■ Instructions to follow
Please retype all of the following entries exactly.

■ Provided information
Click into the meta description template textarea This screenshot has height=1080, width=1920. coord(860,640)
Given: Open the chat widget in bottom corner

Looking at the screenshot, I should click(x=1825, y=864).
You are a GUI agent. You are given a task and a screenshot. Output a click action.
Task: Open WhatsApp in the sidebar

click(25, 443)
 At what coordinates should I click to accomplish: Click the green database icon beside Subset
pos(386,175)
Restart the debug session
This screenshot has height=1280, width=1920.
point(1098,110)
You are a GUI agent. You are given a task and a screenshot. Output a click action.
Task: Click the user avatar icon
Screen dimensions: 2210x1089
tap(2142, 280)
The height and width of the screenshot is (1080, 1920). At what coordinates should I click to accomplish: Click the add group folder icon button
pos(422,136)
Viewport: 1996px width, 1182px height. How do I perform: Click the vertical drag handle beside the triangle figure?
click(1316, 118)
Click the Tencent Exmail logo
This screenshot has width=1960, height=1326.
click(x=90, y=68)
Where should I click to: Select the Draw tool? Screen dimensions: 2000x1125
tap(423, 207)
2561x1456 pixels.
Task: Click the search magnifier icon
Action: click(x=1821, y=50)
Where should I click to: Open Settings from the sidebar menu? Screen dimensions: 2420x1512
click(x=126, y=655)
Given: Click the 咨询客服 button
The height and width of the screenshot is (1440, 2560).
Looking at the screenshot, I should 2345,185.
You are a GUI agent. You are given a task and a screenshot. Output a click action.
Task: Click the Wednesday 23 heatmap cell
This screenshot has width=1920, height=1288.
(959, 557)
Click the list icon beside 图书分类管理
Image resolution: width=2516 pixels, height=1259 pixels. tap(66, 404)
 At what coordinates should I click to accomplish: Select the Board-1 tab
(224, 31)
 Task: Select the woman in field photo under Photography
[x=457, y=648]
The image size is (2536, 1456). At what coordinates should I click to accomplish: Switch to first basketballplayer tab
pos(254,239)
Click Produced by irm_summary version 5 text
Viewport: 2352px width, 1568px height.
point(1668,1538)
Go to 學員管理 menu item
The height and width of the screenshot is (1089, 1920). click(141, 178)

■ Exercise answer
Click into the meta description template textarea This screenshot has height=1080, width=1920. coord(860,640)
Given: Open the chat widget in bottom corner

Looking at the screenshot, I should click(x=1825, y=864).
You are a GUI agent. You are given a task and a screenshot. Output a click action.
Task: Open WhatsApp in the sidebar

click(25, 443)
 At what coordinates should I click to accomplish: Click the green database icon beside Subset
pos(386,175)
Restart the debug session
This screenshot has height=1280, width=1920.
point(1098,110)
You are a GUI agent. You are given a task and a screenshot. Output a click action.
Task: Click the user avatar icon
Screen dimensions: 2210x1089
tap(2142, 280)
The height and width of the screenshot is (1080, 1920). At what coordinates should I click to accomplish: Click the add group folder icon button
pos(422,136)
Viewport: 1996px width, 1182px height. How do I perform: Click the vertical drag handle beside the triangle figure?
click(1316, 118)
Click the Tencent Exmail logo
This screenshot has width=1960, height=1326.
click(x=90, y=68)
Where should I click to: Select the Draw tool? Screen dimensions: 2000x1125
tap(423, 207)
2561x1456 pixels.
Task: Click the search magnifier icon
Action: click(x=1821, y=50)
Where should I click to: Open Settings from the sidebar menu? Screen dimensions: 2420x1512
click(x=126, y=655)
Given: Click the 咨询客服 button
The height and width of the screenshot is (1440, 2560).
Looking at the screenshot, I should 2345,185.
You are a GUI agent. You are given a task and a screenshot. Output a click action.
Task: Click the Wednesday 23 heatmap cell
This screenshot has width=1920, height=1288.
(959, 557)
Click the list icon beside 图书分类管理
Image resolution: width=2516 pixels, height=1259 pixels. tap(66, 404)
 At what coordinates should I click to accomplish: Select the Board-1 tab
(224, 31)
 Task: Select the woman in field photo under Photography
[x=457, y=648]
The image size is (2536, 1456). At what coordinates should I click to accomplish: Switch to first basketballplayer tab
pos(254,239)
Click Produced by irm_summary version 5 text
Viewport: 2352px width, 1568px height.
point(1668,1538)
Go to 學員管理 menu item
The height and width of the screenshot is (1089, 1920). click(141, 178)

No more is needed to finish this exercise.